ASUS has revealed two new ProArt laptops and a new ProArt Mini PC powered by NVIDIA's RTX Spark superchip. The lineup, headlined by the ProArt P16, ProArt P14, and a new ProArt Mini PC, marks the first from ASUS built around the RTX Spark platform, a chip package that sounds more like something you would expect to find in a workstation than in a laptop.
Both laptops are aimed at creators, AI developers, and users running local AI workloads. Underneath their lightweight chassis (we'll get to that) sits NVIDIA's RTX Spark platform, which pairs a 20-core NVIDIA Grace CPU with a Blackwell-based RTX GPU connected via the high-speed NVLink-C2C interconnect.
Its fastest flavor, the P16, features up to 6,144 Blackwell RTX cores and a staggering 128GB of unified LPDDR5X RAM. That unified memory architecture is a big deal for Windows PCs, as it allows massive amounts of RAM to be shared with the GPU, which is exactly what you need to run large language models (LLMs) locally without relying on the cloud.
- Read more: ASUS's new ProArt P16 laptop includes a game-changer next-gen OLED display
- Read more: NVIDIA's RTX Spark is going directly after the MacBook Pro, with flagship N1x systems expected to start at $2,899
- Read more: NVIDIA's RTX Spark Superchip brings 120B-parameter local AI agents to Windows PCs

ASUS claims these machines can handle 120-billion-parameter LLMs with a context window of up to 1 million tokens. For creative professionals, the hardware is said to handle 12K video editing, render 90GB 3D scenes, and generate 4K AI video on the device. This is a different class of computing power than anything the current crop of Snapdragon X devices can offer.
As for the laptops themselves, the 16-inch ProArt P16 and 14-inch ProArt P14 are CNC-milled and available in Nano Black and Neo White finishes, featuring anti-smudge coating and haptic touchpads. Both are slimmer and lighter than their predecessors, with the P16 coming in 13% thinner and 16% lighter than its predecessor. Despite the size reduction, both include high-capacity batteries of up to 99.9 Wh for all-day longevity.

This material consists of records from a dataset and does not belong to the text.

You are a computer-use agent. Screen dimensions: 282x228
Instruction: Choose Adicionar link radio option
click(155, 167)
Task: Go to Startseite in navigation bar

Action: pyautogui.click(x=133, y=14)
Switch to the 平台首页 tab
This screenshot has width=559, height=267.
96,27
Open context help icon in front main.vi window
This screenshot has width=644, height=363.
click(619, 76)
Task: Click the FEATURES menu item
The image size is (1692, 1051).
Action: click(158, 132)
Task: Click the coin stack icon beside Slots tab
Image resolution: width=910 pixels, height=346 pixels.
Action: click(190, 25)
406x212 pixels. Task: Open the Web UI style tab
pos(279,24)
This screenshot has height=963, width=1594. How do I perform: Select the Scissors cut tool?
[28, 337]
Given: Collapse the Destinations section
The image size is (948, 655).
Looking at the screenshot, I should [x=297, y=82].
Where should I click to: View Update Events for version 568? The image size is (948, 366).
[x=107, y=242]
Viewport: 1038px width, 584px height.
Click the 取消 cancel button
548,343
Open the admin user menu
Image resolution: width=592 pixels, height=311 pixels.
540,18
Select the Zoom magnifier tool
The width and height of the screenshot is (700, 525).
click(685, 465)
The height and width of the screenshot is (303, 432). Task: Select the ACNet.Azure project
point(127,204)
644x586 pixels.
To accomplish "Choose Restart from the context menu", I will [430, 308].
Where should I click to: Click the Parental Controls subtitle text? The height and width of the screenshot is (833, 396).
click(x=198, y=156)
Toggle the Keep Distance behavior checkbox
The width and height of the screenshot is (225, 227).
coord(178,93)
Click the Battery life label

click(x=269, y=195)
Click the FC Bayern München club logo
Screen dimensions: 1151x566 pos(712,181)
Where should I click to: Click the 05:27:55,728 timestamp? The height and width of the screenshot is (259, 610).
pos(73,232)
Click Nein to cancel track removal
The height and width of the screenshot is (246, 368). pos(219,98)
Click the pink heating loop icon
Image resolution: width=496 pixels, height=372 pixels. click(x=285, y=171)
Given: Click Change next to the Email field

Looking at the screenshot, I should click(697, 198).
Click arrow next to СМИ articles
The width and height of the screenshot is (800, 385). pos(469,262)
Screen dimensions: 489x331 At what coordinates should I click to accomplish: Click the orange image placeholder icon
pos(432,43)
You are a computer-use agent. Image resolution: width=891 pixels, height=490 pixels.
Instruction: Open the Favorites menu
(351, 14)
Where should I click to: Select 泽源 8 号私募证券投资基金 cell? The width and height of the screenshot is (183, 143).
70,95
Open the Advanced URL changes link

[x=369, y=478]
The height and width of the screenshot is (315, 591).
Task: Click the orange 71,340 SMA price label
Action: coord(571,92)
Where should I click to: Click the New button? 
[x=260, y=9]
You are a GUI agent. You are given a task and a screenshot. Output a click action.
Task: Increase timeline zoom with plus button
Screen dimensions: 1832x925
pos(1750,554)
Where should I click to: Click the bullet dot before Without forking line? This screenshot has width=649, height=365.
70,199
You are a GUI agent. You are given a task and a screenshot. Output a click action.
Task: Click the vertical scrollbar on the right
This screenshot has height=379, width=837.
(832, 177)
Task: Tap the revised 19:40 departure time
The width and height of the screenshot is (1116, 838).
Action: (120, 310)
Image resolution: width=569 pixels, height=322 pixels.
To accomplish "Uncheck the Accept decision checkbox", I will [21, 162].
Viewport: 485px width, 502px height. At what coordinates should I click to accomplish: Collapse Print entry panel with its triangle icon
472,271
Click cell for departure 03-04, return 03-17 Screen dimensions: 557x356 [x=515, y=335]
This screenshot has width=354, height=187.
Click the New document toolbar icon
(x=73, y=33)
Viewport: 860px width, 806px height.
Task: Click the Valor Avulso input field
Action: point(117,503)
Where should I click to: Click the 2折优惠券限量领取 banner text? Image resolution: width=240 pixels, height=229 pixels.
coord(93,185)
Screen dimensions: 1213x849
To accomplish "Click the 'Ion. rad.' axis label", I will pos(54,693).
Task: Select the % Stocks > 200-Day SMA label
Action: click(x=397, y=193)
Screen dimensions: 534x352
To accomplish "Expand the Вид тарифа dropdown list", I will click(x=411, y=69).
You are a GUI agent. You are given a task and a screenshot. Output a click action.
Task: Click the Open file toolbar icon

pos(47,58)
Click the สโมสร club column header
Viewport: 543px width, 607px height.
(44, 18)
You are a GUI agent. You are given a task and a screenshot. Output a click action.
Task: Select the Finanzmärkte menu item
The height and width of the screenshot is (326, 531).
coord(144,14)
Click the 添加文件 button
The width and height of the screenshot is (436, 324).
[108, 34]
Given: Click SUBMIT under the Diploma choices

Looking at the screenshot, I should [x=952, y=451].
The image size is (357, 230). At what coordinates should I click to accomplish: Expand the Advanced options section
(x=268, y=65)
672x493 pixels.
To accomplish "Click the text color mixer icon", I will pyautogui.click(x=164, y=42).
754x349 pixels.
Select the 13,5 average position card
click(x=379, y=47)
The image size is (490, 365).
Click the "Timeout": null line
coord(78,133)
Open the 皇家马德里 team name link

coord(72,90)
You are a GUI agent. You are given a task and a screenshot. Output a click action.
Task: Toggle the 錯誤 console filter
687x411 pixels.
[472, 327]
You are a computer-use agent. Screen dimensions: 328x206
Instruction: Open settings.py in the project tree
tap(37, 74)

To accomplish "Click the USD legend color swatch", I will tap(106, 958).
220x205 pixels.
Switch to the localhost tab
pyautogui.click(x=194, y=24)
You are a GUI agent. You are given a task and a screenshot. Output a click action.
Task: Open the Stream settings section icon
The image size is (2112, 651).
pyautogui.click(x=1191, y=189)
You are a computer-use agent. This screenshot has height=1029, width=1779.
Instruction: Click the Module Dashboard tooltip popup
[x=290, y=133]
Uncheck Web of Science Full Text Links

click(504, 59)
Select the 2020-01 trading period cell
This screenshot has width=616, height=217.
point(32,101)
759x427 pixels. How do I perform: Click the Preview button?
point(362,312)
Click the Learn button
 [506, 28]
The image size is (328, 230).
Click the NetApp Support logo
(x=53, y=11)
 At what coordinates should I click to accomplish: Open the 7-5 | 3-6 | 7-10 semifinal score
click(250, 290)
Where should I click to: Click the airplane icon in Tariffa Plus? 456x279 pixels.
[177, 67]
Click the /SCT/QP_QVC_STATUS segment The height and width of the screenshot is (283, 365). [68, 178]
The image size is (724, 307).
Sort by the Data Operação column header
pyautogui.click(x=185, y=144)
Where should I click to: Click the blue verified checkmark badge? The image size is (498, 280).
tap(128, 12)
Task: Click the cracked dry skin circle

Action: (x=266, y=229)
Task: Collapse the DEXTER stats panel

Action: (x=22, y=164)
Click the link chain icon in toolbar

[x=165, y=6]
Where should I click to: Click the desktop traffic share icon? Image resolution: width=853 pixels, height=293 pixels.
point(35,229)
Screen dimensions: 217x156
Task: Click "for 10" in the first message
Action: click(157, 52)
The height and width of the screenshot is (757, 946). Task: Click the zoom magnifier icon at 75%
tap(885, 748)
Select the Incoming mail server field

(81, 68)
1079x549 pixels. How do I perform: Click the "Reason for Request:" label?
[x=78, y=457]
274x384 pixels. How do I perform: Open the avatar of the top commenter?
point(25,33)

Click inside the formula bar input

Both models use ASUS's Lumina Pro OLED panels with an anti-reflective coating, Delta E < 1 calibration, and a peak brightness of 1,600 nits. The P16 features a 4K 120Hz variable-refresh-rate panel with NVIDIA G-Sync, while the P14 uses a 3K display. ASUS is also leaning into its broader creative toolkit with Creator Hub, MuseTree, and StoryCube for AI-assisted workflows.
Pricing for the ProArt P16 and P14 has not been announced yet. The ProArt Mini PC, which also has yet to be priced, supports up to 128GB unified memory, 140W thermal headroom, 10GbE networking, and M.2 PCIe Gen5 x4 expansion. With what is on offer, these are shaping up to be ASUS's most ambitious creator laptops yet and a serious challenge to the MacBook Pro.